Al llegar me escondí entre los árboles y observé. No se veía a nadie. Caminé a hurtadillas y llegué hasta el granero. Era el lugar más lejano y seguro donde estar, pero James pasaba la mayoría del tiempo allí así que no podía ocultarme allí. Miré de un lado al otro y me apresuré hasta el cobertizo.

Me costaba comprender el porqué de esos edificios tan desvencijados. Y no sabía para qué era el cobre que estaba en el interior del granero, parecían tubos de ensayo gigantes y con formas un tanto peculiares. Sin embargo, la exquisitez del interior del cobertizo te robaba el aliento. Había cerca de diez sillas, todas del pino más fino. Doblé las piernas hasta encontrar el suelo y poco a poco me recosté encima de la alfombra, lo único capaz de calentarme las extremidades frías. No obstante, pensar en la alfombra como algo para eliminar el frío debía ser una blasfemia. Los hilos parecían los más finos y los colores azul índigo y lavanda no eran comunes. Las alfombras de las tiendas en la ciudad eran de colores neutros y nada ostentosos mientras que esa mostraba flores coloridas y unos envases egipcios en las esquinas.

Imaginaba que ese era el consultorio donde James atendía a las personas. En el centro había un escritorio enorme de madera exquisita. Ni el granero, ni el cobertizo existían en 1957, solo la casa. El interior era el mismo que yo conocía, aunque en los estantes faltaban muchos libros, mas allí estaba Einstein, Tesla y Fitzgerald. 

Giré a la derecha en un intento de calmar el crujir en mi estómago. Sabía que el refrigerador y la alacena tendrían todo lo que pudiera desear, pero jamás me permití entrar a la casa otra vez. Solo aquel domingo en que encontré a James en ese estado preocupante.

Me cubrí los labios con una mano temblorosa, cuando un sollozo escapó de ellos. Me costaba cerrar los ojos porque lo veía a él tirado en el suelo, en tanto convulsaba y se ahogaba con su propia saliva. No sé cómo pude forzarle mis manos en la boca para abrirsela a la vez que le giré la cabeza para que el líquido se escurriera.

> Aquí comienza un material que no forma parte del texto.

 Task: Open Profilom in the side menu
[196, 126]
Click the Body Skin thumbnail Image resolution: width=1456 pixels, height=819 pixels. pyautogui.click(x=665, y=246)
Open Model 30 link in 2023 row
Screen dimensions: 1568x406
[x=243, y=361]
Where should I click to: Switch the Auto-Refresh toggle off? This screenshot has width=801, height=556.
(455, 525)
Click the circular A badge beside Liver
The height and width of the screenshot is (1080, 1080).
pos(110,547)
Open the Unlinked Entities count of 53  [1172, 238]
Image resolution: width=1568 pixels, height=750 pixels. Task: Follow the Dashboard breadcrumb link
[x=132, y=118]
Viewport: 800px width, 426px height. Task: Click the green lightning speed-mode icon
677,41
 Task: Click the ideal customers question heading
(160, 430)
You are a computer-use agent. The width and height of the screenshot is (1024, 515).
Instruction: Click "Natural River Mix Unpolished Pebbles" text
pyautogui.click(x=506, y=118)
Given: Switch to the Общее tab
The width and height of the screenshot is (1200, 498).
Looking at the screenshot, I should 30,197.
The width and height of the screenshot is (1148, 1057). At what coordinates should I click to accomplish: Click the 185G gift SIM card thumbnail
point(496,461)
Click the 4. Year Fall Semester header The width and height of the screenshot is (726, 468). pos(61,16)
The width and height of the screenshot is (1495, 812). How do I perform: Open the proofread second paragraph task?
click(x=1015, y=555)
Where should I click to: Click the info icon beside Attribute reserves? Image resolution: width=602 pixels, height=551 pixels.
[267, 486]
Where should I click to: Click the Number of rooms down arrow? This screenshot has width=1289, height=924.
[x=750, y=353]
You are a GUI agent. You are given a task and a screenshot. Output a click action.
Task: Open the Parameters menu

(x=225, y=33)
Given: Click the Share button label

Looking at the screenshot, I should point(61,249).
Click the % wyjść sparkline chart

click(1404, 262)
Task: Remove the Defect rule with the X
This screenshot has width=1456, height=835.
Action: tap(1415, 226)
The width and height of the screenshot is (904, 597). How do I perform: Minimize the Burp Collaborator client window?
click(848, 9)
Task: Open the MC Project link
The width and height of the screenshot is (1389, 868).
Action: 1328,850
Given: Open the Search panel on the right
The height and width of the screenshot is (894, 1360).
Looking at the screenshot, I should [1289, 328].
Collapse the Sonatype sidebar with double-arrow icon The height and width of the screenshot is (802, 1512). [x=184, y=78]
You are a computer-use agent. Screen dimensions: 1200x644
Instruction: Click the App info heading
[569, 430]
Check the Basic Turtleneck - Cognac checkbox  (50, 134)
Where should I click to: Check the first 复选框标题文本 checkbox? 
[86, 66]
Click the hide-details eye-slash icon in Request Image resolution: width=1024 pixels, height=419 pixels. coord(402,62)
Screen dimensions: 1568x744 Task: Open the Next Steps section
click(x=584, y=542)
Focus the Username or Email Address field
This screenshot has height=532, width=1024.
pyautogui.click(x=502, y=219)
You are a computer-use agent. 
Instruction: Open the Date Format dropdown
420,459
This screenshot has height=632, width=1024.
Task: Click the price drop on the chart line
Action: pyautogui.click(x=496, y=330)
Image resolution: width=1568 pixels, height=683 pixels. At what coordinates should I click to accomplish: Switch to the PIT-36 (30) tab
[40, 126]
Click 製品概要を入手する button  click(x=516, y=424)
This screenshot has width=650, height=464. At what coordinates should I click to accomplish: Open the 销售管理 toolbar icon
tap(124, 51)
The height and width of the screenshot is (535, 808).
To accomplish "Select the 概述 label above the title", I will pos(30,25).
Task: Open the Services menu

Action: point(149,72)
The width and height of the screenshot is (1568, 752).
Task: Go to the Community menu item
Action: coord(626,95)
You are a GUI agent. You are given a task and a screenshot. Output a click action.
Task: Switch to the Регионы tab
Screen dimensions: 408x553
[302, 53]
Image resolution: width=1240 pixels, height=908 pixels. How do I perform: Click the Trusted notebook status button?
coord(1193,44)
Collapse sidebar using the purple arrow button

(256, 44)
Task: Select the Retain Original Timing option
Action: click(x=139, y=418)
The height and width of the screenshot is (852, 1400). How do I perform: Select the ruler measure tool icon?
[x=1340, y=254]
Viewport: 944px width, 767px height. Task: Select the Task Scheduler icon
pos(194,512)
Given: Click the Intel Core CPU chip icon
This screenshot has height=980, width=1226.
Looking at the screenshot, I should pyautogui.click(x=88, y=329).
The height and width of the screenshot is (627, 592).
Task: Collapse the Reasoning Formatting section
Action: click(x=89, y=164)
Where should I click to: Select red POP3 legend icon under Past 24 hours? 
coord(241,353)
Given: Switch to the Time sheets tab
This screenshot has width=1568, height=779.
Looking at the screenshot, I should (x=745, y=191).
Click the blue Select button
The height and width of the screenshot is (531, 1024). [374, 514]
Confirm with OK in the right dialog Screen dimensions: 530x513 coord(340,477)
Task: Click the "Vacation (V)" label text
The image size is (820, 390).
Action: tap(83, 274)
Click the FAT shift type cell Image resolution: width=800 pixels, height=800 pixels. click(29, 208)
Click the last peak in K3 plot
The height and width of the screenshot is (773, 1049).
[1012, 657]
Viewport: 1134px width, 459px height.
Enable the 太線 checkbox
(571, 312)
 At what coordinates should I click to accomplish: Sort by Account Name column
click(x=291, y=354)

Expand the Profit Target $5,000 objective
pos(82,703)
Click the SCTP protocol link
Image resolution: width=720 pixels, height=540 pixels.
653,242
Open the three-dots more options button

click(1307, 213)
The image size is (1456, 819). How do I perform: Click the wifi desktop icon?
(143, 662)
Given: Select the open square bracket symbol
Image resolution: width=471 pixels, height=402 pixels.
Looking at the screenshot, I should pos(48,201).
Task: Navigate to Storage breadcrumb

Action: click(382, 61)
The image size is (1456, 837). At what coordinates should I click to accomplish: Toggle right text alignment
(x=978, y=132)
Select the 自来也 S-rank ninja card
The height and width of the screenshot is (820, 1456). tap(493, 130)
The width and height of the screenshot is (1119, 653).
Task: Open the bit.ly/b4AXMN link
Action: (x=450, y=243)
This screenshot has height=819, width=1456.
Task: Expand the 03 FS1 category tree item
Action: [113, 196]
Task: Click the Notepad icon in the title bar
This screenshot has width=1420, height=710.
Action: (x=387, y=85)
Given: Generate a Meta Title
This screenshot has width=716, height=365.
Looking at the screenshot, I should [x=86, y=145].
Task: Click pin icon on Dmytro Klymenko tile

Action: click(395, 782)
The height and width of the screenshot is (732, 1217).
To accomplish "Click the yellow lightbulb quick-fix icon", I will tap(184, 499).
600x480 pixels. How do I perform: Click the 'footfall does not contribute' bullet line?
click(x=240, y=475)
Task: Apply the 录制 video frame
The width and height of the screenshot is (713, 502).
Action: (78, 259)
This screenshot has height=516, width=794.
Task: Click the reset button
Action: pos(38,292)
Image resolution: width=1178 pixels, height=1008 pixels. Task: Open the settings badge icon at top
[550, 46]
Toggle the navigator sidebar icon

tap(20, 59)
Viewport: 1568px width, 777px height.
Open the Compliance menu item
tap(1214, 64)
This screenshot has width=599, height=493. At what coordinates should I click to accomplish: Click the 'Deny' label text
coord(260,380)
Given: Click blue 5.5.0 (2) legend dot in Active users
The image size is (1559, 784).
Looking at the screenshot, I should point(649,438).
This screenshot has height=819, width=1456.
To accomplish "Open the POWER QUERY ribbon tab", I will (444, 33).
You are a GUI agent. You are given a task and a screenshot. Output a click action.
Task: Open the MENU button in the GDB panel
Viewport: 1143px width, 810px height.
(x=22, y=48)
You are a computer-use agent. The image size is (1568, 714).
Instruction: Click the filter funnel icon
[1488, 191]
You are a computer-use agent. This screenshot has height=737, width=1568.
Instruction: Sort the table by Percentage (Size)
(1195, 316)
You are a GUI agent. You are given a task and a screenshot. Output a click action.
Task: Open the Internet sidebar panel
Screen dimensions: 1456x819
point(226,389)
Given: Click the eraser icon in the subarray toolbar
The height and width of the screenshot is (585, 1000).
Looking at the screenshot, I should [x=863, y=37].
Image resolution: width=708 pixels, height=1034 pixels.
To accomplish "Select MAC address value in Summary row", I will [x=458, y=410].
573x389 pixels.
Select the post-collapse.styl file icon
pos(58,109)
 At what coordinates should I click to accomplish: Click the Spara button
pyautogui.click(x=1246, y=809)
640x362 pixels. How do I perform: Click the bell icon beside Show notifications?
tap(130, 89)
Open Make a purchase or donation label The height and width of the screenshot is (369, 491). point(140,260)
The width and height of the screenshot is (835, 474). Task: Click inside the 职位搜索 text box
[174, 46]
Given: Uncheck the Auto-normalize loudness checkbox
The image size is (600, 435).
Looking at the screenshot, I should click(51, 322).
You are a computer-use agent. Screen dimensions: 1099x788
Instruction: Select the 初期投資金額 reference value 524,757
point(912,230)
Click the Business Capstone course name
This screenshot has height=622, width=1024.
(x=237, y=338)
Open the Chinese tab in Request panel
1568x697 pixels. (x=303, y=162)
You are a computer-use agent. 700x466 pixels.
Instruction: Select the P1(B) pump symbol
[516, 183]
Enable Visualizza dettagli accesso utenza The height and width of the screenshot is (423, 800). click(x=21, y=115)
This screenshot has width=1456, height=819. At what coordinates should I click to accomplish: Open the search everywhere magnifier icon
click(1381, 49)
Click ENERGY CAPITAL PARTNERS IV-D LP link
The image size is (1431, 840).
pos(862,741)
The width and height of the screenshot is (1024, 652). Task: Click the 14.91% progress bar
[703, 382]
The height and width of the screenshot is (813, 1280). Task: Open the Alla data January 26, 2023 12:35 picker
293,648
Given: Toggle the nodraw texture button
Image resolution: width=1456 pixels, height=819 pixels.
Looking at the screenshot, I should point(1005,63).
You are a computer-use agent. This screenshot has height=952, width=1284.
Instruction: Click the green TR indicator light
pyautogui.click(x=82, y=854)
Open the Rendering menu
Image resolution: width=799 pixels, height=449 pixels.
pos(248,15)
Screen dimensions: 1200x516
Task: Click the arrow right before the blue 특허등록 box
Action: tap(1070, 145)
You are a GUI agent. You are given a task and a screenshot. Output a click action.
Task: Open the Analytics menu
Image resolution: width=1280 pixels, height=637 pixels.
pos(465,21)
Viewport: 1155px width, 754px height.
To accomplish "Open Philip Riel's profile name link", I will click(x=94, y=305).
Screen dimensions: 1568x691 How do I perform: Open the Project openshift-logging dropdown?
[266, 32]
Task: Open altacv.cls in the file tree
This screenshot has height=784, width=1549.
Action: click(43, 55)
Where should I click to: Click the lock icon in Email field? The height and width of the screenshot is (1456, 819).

Esa semana había trabajado despacio y tuve que ocultarle mi rostro a todos para que no vieran mis lágrimas. Apenas podía mover las manos, pues James me arrancó pedazos al morderlas. «¿Él sería capaz de recordar? ¿Estaría furioso conmigo?». Un resuello fue el preámbulo de varios sollozos y jadeos. Volví a girar, tenía que ser una mujer fuerte y dejarme de lamentaciones. No había nada que hacer. Tendría que encontrar la forma de continuar con mi vida, sin ninguno de ellos junto a mí… sin James.

 

Abrí los ojos y grité. A solo centímetros de mi rostro unos enormes ojos negros me observaban con desaprobación. Llevé la mirada a la ventana, todavía el sol no se asomaba en el horizonte.

—¿Quién eres tú?

—Tu no casa James.

—Tú no debes estar en casa de James. —Levanté los ojos exasperada conmigo misma por corregir sus palabras.